Quoted passage.
::::
Rewriting the Climate History Playbook
Before the proliferation of planktic calcifiers, the carbon cycle operated quite differently. The research team discovered that for most of Earth’s geological history, mid-ocean ridges and continental rifts (locations where tectonic plates diverge) played the starring role in atmospheric carbon regulation rather than supporting characters.
Mid-ocean ridges form at boundaries where tectonic plates move away from each other, allowing magma to rise from Earth’s mantle and create new oceanic crust. This process releases carbon dioxide that had been locked within the planet’s interior. Continental rifts represent similar divergent boundaries on land, where continents are being pulled apart by tectonic forces.
Using their advanced models, researchers traced carbon’s journey as it moved between different reservoirs over 540 million years. During greenhouse periods (when Earth was significantly warmer) more carbon was released from these divergent boundaries than could be trapped in seafloor sediments. The atmospheric carbon dioxide levels soared, sometimes exceeding 1,000 parts per million during the Cretaceous period roughly 145 to 66 million years ago, pushing global temperatures up to 10°C hotter than today.
Conversely, during icehouse climates, carbon sequestration in Earth’s oceans dominated, drawing down atmospheric carbon dioxide and triggering planetary cooling. These shifts between extreme climate states weren’t random fluctuations but predictable consequences of how tectonic plates transported carbon around the planet.
The Deep Carbon Conveyor Belt
The mechanism driving these climate oscillations operates through what scientists call the deep carbon cycle, a planetary-scale conveyor belt that continuously moves massive volumes of carbon between Earth’s surface and interior. This system functions across timescales spanning millions of years, fundamentally different from the rapid carbon cycle involving living organisms, atmosphere, and surface oceans.
Professor Dietmar Müller of the University of Sydney, lead corresponding author of the study, explained that changes in carbon released from spreading plates shaped major historical climate transitions. These include the Late Paleozoic ice age, the warm Mesozoic greenhouse world, and the emergence of our current Cenozoic icehouse climate characterized by polar ice caps.
The deep carbon cycle according to NASA represents one of Earth’s most crucial life-support systems. When tectonic processes operate at moderate speeds (neither too fast nor too slow) Earth maintains what scientists call a “Goldilocks climate,” remaining habitable without swinging to extremes.
Mountain Building and Climate Cooling
The transition from the Cretaceous hothouse to our modern icehouse climate illustrates the complex interplay between tectonic activity and climate regulation. As the supercontinent Pangaea progressively disintegrated, new ocean gateways formed and dispersed continents eventually began colliding with each other, creating massive mountain ranges from the Himalayas to the Alps starting around 50 million years ago.
These collisions dramatically slowed tectonic plate movement, which initially seems counterintuitive for climate cooling since slower tectonics should mean reduced volcanic carbon dioxide emissions. However, the research revealed a hidden mechanism: mountain building initiated massive erosion processes that ultimately stored away vast quantities of carbon.
When rainwater containing dissolved carbon dioxide reacts with mountain rocks, it breaks them down. Rivers then carry these dissolved minerals to the ocean, where they eventually form carbonate sediments. This weathering process effectively removes carbon dioxide from the atmosphere and locks it away in ocean floor sediments for millions of years, a natural carbon capture system operating at geological scales.
::::
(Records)
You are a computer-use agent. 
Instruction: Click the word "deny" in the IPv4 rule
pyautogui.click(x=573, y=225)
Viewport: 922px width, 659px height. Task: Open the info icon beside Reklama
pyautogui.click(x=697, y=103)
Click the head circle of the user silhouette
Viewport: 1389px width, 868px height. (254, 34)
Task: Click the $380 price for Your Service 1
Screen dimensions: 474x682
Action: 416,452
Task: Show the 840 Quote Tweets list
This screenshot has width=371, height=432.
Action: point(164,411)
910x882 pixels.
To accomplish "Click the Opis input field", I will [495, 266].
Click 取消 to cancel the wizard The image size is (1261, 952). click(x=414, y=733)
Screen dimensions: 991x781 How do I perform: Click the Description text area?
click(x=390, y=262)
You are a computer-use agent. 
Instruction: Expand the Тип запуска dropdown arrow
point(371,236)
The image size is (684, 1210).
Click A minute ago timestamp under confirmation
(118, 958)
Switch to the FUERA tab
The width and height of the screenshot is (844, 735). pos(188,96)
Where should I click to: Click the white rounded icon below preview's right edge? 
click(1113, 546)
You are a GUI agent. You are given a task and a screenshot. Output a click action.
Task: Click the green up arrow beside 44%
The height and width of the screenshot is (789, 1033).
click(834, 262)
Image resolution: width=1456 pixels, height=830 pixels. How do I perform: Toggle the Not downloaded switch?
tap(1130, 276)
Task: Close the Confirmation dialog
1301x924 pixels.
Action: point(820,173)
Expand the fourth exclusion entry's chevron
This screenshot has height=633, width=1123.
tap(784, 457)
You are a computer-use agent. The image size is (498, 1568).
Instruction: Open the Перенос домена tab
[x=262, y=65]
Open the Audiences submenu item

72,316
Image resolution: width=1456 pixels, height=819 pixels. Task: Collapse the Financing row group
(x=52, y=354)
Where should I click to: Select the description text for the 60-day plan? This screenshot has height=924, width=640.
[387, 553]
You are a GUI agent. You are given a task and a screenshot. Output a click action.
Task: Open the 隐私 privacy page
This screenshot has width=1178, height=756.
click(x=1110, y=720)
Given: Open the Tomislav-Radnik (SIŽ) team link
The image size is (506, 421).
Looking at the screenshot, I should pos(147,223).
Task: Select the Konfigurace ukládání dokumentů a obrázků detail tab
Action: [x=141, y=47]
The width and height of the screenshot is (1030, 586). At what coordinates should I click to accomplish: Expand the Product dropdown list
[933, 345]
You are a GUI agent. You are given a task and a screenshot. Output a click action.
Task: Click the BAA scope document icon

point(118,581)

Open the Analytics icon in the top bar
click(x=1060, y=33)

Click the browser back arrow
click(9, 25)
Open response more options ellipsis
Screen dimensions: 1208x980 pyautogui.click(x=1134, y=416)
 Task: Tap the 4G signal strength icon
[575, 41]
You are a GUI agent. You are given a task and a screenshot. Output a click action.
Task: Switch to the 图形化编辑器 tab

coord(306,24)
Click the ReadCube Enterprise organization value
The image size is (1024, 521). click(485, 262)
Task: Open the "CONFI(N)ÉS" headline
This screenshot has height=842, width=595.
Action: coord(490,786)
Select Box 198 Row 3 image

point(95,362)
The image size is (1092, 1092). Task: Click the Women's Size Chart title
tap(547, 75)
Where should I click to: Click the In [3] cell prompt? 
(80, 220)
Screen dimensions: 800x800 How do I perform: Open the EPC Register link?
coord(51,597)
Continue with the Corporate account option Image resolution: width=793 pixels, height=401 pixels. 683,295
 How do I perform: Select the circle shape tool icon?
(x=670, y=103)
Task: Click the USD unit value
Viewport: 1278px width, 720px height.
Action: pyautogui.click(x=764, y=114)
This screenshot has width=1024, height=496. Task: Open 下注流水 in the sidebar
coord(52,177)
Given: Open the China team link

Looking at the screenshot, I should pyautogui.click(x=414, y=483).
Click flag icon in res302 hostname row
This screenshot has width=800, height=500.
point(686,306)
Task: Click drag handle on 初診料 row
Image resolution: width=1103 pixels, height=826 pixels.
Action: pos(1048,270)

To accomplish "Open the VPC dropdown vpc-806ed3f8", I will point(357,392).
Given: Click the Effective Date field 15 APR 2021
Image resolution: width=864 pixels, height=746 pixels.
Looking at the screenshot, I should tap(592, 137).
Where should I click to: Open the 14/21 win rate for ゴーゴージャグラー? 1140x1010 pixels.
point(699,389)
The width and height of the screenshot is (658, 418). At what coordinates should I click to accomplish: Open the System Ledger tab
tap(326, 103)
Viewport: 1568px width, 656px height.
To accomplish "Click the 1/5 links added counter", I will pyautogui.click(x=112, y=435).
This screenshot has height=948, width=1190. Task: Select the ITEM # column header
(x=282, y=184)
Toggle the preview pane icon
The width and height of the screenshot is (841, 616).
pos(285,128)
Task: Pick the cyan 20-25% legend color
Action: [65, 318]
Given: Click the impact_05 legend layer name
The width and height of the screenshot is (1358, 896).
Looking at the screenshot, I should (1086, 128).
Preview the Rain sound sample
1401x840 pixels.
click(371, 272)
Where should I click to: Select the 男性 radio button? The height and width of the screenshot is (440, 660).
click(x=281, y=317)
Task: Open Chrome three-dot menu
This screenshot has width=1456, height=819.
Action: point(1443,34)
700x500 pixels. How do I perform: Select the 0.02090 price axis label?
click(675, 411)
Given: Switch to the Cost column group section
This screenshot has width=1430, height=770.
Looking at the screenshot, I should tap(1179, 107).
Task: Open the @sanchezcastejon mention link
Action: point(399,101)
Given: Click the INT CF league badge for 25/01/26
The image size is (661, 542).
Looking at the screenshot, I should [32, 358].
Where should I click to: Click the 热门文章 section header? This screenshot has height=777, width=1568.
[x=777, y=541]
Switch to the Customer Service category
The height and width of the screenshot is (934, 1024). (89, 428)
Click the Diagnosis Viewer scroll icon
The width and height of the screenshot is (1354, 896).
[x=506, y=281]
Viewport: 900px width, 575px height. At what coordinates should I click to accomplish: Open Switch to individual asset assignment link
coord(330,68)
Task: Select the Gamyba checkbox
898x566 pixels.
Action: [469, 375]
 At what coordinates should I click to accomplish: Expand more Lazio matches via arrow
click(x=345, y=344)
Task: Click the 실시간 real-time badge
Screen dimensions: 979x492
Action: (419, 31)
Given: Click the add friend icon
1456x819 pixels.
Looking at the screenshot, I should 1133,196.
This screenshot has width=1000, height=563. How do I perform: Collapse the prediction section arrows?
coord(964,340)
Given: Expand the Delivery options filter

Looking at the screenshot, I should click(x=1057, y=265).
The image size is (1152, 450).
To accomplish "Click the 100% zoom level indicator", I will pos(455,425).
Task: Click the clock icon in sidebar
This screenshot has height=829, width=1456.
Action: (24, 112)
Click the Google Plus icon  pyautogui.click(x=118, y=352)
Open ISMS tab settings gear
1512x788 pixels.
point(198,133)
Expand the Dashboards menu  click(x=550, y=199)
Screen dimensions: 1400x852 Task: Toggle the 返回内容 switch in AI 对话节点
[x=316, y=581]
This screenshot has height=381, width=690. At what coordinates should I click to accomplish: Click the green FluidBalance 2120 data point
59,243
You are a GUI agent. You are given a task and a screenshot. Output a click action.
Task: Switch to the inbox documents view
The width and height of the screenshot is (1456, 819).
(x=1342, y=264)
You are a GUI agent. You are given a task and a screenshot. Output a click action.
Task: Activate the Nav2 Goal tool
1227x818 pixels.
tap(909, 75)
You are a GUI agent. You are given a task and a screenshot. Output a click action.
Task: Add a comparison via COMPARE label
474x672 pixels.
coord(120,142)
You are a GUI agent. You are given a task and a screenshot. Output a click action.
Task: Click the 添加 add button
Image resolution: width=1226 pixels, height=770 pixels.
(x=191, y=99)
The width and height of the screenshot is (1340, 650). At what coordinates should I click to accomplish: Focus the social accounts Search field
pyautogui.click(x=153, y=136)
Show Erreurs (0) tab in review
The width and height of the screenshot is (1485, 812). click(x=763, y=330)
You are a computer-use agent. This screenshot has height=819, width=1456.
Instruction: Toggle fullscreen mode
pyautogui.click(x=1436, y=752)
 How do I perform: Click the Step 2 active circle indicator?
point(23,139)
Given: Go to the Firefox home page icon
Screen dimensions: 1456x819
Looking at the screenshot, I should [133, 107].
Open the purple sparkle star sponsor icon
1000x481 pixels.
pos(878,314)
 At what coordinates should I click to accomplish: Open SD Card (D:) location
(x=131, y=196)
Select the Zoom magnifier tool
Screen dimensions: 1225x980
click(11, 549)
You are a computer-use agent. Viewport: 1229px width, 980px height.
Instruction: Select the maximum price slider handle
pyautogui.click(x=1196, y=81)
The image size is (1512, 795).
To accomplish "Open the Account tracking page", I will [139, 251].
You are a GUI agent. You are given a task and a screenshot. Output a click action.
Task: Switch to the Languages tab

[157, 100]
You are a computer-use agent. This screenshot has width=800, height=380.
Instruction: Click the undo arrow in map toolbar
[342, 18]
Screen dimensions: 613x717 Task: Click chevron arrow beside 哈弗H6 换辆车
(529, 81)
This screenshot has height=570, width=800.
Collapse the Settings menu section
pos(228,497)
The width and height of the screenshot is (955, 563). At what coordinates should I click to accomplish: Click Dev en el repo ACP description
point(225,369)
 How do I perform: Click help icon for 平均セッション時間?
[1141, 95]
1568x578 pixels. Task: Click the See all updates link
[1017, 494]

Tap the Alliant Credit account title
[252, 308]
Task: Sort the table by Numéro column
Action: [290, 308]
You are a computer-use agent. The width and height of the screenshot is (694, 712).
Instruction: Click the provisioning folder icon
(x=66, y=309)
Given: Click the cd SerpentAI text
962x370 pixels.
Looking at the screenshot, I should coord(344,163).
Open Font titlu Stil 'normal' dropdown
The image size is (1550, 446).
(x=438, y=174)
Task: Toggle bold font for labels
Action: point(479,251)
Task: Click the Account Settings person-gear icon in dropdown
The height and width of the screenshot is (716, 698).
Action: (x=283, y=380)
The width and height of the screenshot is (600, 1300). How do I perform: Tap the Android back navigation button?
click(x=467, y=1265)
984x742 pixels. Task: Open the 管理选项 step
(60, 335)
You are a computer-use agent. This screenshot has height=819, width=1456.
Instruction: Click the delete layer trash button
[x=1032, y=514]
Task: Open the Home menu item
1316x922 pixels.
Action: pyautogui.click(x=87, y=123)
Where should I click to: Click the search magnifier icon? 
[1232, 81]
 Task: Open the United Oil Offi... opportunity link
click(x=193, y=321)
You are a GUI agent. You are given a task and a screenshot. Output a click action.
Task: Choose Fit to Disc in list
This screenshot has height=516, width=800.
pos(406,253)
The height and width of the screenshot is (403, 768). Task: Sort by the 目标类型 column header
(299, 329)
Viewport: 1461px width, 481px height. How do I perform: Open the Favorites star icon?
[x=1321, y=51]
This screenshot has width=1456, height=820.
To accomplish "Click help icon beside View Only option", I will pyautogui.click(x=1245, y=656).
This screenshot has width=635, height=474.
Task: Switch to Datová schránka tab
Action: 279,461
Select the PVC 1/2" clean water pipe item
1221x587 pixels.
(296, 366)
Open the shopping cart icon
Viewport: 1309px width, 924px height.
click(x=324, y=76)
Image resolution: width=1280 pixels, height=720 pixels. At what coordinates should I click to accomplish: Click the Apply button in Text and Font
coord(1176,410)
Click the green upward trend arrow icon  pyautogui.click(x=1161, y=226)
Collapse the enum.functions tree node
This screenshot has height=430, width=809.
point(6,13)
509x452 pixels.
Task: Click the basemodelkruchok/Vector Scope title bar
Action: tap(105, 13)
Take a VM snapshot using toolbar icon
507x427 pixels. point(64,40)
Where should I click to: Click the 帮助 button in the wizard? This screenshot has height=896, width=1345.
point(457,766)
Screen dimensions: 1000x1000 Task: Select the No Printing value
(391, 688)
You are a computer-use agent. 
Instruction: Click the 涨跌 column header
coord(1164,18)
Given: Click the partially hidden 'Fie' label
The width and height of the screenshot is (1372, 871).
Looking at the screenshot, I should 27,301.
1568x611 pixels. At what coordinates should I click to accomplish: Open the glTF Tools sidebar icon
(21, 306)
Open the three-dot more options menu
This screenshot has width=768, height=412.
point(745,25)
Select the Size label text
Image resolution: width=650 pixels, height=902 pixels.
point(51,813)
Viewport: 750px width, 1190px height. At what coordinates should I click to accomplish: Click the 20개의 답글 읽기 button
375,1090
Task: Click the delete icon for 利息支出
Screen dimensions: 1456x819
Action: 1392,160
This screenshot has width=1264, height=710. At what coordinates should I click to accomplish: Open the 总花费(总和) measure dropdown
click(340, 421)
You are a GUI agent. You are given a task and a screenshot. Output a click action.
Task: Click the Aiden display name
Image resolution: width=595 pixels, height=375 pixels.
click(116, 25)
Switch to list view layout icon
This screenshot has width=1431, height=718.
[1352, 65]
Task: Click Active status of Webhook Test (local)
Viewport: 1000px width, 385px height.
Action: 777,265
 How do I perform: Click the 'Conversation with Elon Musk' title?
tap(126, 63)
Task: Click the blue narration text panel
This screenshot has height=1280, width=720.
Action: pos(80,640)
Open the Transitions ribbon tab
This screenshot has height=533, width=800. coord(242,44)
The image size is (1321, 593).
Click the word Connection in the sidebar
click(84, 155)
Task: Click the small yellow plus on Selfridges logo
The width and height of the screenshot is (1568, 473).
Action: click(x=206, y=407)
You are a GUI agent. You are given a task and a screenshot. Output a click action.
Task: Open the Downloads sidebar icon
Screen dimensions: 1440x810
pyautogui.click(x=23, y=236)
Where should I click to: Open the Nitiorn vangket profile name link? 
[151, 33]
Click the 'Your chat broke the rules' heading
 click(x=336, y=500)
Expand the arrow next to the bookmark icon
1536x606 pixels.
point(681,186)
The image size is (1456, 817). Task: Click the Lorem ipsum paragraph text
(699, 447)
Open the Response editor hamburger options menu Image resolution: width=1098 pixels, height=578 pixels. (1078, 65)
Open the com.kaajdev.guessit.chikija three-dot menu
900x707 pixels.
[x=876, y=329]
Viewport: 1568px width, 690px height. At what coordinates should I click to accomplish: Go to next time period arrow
::::
Short problem 1.
According to the climate history text, what level did atmospheric carbon dioxide sometimes exceed during the Cretaceous period?
Short problem 2.
Using the climate history text, explain how mountain building led to climate cooling even though continental collisions slowed tectonic plate movement.
Short problem 3.
Extract from the climate history text the passage between "Rewriting the Climate" and "than supporting characters.", inclusive.

Exercise result 1.
It sometimes exceeded 1,000 parts per million.

Exercise result 2.
Slower plate movement should mean lower volcanic carbon dioxide emissions, but the text gives the main cause as a different mechanism: mountain building started massive erosion. Rainwater containing dissolved carbon dioxide breaks down mountain rocks, and rivers carry the dissolved minerals to the ocean, where they form carbonate sediments. This removes carbon dioxide from the atmosphere and stores it in ocean floor sediments for millions of years.

Exercise result 3.
Rewriting the Climate History Playbook
Before the proliferation of planktic calcifiers, the carbon cycle operated quite differently. The research team discovered that for most of Earth’s geological history, mid-ocean ridges and continental rifts (locations where tectonic plates diverge) played the starring role in atmospheric carbon regulation rather than supporting characters.